● WHAT NEEDS TO BE DONE
A word-for-word transcription of all the data is required.

-----

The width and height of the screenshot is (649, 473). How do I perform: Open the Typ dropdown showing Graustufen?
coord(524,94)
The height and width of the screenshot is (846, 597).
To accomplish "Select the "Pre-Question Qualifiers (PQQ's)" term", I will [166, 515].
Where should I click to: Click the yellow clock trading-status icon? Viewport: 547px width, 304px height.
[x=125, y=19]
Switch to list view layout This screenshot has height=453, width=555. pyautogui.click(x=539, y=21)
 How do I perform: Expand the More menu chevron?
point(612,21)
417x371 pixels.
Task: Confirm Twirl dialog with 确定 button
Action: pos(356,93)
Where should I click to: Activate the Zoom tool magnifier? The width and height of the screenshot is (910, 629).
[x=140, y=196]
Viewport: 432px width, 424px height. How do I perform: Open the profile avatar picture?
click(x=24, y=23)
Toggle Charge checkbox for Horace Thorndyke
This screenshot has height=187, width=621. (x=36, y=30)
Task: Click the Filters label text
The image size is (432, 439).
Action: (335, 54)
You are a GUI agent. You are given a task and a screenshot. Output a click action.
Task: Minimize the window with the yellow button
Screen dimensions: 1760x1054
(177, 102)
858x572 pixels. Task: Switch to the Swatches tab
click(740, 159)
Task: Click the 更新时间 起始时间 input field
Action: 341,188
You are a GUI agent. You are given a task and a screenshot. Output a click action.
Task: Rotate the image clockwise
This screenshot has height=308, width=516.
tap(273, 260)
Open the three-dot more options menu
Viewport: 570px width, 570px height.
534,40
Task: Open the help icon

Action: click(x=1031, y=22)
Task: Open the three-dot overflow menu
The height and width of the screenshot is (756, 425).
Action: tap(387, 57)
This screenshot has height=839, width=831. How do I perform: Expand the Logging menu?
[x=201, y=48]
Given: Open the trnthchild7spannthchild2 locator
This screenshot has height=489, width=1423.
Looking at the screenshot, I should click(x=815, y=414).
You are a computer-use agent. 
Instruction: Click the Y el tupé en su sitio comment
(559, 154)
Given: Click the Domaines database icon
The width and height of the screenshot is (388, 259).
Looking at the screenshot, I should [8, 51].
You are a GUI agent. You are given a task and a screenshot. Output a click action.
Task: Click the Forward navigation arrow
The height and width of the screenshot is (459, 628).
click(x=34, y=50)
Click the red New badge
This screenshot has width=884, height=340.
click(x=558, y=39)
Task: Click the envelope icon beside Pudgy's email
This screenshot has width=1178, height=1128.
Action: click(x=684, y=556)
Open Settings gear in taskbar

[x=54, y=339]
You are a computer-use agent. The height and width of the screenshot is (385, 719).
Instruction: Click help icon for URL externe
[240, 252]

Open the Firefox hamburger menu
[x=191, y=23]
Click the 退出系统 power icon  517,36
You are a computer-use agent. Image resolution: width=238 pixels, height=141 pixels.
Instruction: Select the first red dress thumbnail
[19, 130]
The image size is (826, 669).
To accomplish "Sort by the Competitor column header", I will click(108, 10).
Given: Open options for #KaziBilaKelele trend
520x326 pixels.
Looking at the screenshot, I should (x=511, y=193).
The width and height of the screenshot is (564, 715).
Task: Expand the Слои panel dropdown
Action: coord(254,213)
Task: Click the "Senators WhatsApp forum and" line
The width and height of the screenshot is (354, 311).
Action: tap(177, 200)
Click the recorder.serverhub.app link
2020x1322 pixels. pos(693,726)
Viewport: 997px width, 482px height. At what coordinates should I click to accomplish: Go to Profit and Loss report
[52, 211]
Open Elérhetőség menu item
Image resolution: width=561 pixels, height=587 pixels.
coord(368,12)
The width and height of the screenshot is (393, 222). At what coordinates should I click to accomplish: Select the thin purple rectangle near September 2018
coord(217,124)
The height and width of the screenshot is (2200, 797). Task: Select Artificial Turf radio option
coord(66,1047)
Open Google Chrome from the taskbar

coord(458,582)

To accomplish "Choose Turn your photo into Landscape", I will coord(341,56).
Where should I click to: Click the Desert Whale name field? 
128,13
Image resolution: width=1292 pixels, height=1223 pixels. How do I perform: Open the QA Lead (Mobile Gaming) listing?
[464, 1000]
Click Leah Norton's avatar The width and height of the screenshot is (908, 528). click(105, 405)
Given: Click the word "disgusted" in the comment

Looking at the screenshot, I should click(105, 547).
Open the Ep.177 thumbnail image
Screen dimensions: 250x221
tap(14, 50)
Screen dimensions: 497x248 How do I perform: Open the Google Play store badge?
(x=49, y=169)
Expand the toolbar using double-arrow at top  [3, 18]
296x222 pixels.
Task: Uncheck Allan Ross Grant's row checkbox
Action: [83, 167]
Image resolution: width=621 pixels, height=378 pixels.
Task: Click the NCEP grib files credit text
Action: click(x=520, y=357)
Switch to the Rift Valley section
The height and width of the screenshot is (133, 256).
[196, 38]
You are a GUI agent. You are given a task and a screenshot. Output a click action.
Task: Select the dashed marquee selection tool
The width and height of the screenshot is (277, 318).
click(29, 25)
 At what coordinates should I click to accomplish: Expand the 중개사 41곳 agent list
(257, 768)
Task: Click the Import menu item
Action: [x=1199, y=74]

-----

● TASK SOLUTION
The width and height of the screenshot is (649, 473). How do I perform: Open the Typ dropdown showing Graustufen?
coord(524,94)
The height and width of the screenshot is (846, 597).
To accomplish "Select the "Pre-Question Qualifiers (PQQ's)" term", I will [166, 515].
Where should I click to: Click the yellow clock trading-status icon? Viewport: 547px width, 304px height.
[x=125, y=19]
Switch to list view layout This screenshot has height=453, width=555. pyautogui.click(x=539, y=21)
 How do I perform: Expand the More menu chevron?
point(612,21)
417x371 pixels.
Task: Confirm Twirl dialog with 确定 button
Action: pos(356,93)
Where should I click to: Activate the Zoom tool magnifier? The width and height of the screenshot is (910, 629).
[x=140, y=196]
Viewport: 432px width, 424px height. How do I perform: Open the profile avatar picture?
click(x=24, y=23)
Toggle Charge checkbox for Horace Thorndyke
This screenshot has height=187, width=621. (x=36, y=30)
Task: Click the Filters label text
The image size is (432, 439).
Action: (335, 54)
You are a GUI agent. You are given a task and a screenshot. Output a click action.
Task: Minimize the window with the yellow button
Screen dimensions: 1760x1054
(177, 102)
858x572 pixels. Task: Switch to the Swatches tab
click(740, 159)
Task: Click the 更新时间 起始时间 input field
Action: 341,188
You are a GUI agent. You are given a task and a screenshot. Output a click action.
Task: Rotate the image clockwise
This screenshot has height=308, width=516.
tap(273, 260)
Open the three-dot more options menu
Viewport: 570px width, 570px height.
534,40
Task: Open the help icon

Action: click(x=1031, y=22)
Task: Open the three-dot overflow menu
The height and width of the screenshot is (756, 425).
Action: tap(387, 57)
This screenshot has height=839, width=831. How do I perform: Expand the Logging menu?
[x=201, y=48]
Given: Open the trnthchild7spannthchild2 locator
This screenshot has height=489, width=1423.
Looking at the screenshot, I should click(x=815, y=414).
You are a computer-use agent. 
Instruction: Click the Y el tupé en su sitio comment
(559, 154)
Given: Click the Domaines database icon
The width and height of the screenshot is (388, 259).
Looking at the screenshot, I should [8, 51].
You are a GUI agent. You are given a task and a screenshot. Output a click action.
Task: Click the Forward navigation arrow
The height and width of the screenshot is (459, 628).
click(x=34, y=50)
Click the red New badge
This screenshot has width=884, height=340.
click(x=558, y=39)
Task: Click the envelope icon beside Pudgy's email
This screenshot has width=1178, height=1128.
Action: click(x=684, y=556)
Open Settings gear in taskbar

[x=54, y=339]
You are a computer-use agent. The height and width of the screenshot is (385, 719).
Instruction: Click help icon for URL externe
[240, 252]

Open the Firefox hamburger menu
[x=191, y=23]
Click the 退出系统 power icon  517,36
You are a computer-use agent. Image resolution: width=238 pixels, height=141 pixels.
Instruction: Select the first red dress thumbnail
[19, 130]
The image size is (826, 669).
To accomplish "Sort by the Competitor column header", I will click(108, 10).
Given: Open options for #KaziBilaKelele trend
520x326 pixels.
Looking at the screenshot, I should (x=511, y=193).
The width and height of the screenshot is (564, 715).
Task: Expand the Слои panel dropdown
Action: coord(254,213)
Task: Click the "Senators WhatsApp forum and" line
The width and height of the screenshot is (354, 311).
Action: tap(177, 200)
Click the recorder.serverhub.app link
2020x1322 pixels. pos(693,726)
Viewport: 997px width, 482px height. At what coordinates should I click to accomplish: Go to Profit and Loss report
[52, 211]
Open Elérhetőség menu item
Image resolution: width=561 pixels, height=587 pixels.
coord(368,12)
The width and height of the screenshot is (393, 222). At what coordinates should I click to accomplish: Select the thin purple rectangle near September 2018
coord(217,124)
The height and width of the screenshot is (2200, 797). Task: Select Artificial Turf radio option
coord(66,1047)
Open Google Chrome from the taskbar

coord(458,582)

To accomplish "Choose Turn your photo into Landscape", I will coord(341,56).
Where should I click to: Click the Desert Whale name field? 
128,13
Image resolution: width=1292 pixels, height=1223 pixels. How do I perform: Open the QA Lead (Mobile Gaming) listing?
[464, 1000]
Click Leah Norton's avatar The width and height of the screenshot is (908, 528). click(105, 405)
Given: Click the word "disgusted" in the comment

Looking at the screenshot, I should click(105, 547).
Open the Ep.177 thumbnail image
Screen dimensions: 250x221
tap(14, 50)
Screen dimensions: 497x248 How do I perform: Open the Google Play store badge?
(x=49, y=169)
Expand the toolbar using double-arrow at top  [3, 18]
296x222 pixels.
Task: Uncheck Allan Ross Grant's row checkbox
Action: [83, 167]
Image resolution: width=621 pixels, height=378 pixels.
Task: Click the NCEP grib files credit text
Action: click(x=520, y=357)
Switch to the Rift Valley section
The height and width of the screenshot is (133, 256).
[196, 38]
You are a GUI agent. You are given a task and a screenshot. Output a click action.
Task: Select the dashed marquee selection tool
The width and height of the screenshot is (277, 318).
click(29, 25)
 At what coordinates should I click to accomplish: Expand the 중개사 41곳 agent list
(257, 768)
Task: Click the Import menu item
Action: [x=1199, y=74]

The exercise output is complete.